• Confirmed diagnosis of asthma for at least 6 months

• Signed informed consent by parent(s)/legal guardian(s) and assent by the pediatric participant (depending on local requirements)

• Participant on stable dose of inhaled low-to-medium dose ICS with one additional controller for at least 4 weeks prior to run-in

• Pre-Bronchodilator FEV1 ≥60% to ≤90% of predicted normal at beginning of Run-in and randomization. If FEV1 eligibility criteria are not met at -45min pre-dose of the End of Run-in (Visit 30), the visit can be rescheduled once within 5 days from the previous attempt.

• FEV1 reversibility, done using up to 4 puffs of SABA (up to 400μg salbutamol or 360μg albuterol) at Run-in visit (Visit 20): increase \> and/or = 12% (performed according to American Thoracic Society (ATS)/European Respiratory Society (ERS) 2019 guidelines). All participants must perform a reversibility test at start of Run-in. If reversibility is not demonstrated at Run-in, it may be attempted at up to two ad hoc, unscheduled separate visits within 5 days from previous attempt. If reversibility is still not demonstrated after repeated assessment participants must be screen failed

• Demonstrated acceptable inhaler use technique for Diskus/Accuhaler (prior to run-in) and Breezhaler (prior to randomization) and able to complete spirometry procedures prior to randomization.

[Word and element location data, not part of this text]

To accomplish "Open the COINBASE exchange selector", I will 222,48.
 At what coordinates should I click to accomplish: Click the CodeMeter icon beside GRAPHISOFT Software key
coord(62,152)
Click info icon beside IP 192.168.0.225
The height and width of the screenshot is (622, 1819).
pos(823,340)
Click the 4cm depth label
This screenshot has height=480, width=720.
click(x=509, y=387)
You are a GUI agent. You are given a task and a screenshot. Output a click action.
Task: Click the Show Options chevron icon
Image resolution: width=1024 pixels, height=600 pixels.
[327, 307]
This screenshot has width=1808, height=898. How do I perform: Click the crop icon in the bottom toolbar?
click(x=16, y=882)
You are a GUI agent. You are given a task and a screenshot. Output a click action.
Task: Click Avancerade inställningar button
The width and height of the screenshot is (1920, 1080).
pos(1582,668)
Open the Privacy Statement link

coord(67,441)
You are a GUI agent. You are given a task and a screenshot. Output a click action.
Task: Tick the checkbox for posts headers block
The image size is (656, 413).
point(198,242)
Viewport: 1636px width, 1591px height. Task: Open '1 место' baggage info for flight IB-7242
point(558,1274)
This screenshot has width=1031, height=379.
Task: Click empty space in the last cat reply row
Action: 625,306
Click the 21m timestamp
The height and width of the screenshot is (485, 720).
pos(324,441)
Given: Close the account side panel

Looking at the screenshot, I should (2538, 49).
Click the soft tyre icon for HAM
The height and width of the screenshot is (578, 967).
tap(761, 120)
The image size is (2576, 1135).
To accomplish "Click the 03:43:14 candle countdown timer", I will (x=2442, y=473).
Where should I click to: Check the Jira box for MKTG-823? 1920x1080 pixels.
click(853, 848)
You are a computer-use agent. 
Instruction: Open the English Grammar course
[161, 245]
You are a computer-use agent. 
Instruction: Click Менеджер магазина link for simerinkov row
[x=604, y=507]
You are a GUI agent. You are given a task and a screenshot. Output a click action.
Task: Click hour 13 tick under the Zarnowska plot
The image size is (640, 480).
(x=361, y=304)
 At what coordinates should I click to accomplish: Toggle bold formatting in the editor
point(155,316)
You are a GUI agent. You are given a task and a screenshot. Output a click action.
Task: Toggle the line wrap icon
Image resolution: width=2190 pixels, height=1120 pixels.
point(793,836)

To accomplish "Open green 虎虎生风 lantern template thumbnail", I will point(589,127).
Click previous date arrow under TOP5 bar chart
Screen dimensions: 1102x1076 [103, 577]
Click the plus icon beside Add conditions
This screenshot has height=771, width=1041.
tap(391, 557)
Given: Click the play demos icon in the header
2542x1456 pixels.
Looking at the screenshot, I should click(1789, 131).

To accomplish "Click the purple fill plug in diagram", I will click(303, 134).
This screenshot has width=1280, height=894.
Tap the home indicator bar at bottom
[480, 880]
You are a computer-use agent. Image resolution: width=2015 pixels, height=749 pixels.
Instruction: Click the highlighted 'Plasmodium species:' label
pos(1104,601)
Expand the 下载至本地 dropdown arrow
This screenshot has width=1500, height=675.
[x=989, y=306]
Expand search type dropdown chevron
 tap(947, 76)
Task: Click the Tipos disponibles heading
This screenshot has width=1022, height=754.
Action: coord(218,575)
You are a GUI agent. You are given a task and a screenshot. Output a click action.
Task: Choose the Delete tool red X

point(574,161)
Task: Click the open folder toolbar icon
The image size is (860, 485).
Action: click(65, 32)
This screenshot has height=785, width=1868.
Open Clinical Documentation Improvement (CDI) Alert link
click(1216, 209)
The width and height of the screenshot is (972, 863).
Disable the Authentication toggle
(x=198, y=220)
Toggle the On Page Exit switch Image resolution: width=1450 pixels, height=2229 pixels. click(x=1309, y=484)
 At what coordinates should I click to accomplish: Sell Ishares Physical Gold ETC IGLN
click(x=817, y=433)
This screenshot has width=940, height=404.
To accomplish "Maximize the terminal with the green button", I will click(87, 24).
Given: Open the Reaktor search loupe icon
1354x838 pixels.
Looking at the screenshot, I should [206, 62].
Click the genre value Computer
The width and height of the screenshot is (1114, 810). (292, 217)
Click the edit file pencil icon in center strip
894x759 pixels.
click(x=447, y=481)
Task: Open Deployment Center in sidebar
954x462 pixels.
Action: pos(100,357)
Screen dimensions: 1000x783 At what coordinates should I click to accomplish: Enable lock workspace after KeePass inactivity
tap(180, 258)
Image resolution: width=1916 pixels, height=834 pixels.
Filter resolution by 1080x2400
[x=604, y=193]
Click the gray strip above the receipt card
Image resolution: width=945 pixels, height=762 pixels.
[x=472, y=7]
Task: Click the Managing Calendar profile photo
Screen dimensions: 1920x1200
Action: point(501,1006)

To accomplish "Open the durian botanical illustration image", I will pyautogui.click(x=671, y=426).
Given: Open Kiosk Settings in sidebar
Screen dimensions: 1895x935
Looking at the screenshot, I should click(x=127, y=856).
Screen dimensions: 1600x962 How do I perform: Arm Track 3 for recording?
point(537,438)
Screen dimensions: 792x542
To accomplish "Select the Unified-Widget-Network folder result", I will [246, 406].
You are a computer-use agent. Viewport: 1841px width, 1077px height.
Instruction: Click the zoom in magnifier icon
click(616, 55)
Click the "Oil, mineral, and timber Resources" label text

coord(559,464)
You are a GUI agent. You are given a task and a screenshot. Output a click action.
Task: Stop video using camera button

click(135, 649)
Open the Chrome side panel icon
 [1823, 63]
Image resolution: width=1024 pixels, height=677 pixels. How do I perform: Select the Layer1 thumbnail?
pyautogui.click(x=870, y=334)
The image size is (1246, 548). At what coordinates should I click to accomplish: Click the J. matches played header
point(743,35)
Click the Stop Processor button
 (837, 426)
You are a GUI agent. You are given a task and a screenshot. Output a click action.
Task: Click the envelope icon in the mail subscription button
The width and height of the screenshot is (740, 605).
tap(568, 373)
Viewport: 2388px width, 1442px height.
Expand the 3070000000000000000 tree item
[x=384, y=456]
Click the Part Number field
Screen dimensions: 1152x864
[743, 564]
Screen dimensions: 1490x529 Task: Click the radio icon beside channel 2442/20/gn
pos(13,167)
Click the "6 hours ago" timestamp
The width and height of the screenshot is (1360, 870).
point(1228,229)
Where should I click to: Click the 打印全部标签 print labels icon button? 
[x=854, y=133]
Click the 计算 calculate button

• A parent/legal guardian must be designated to complete all e-Diary entries and attend all clinic visits with the participant.

• Parents/legal guardian must be willing and able to assist the child with the procedures outlined in the protocol, e.g. compliance with study medication, completion of electronic participant diary

• Female participants of child-bearing potential, who might become sexually active, must be informed of the need to prevent pregnancy during the study using effective contraceptive methods. The decision on the contraceptive method should be reviewed at least every 3 months to evaluate the individual need and compatibility of the method chosen.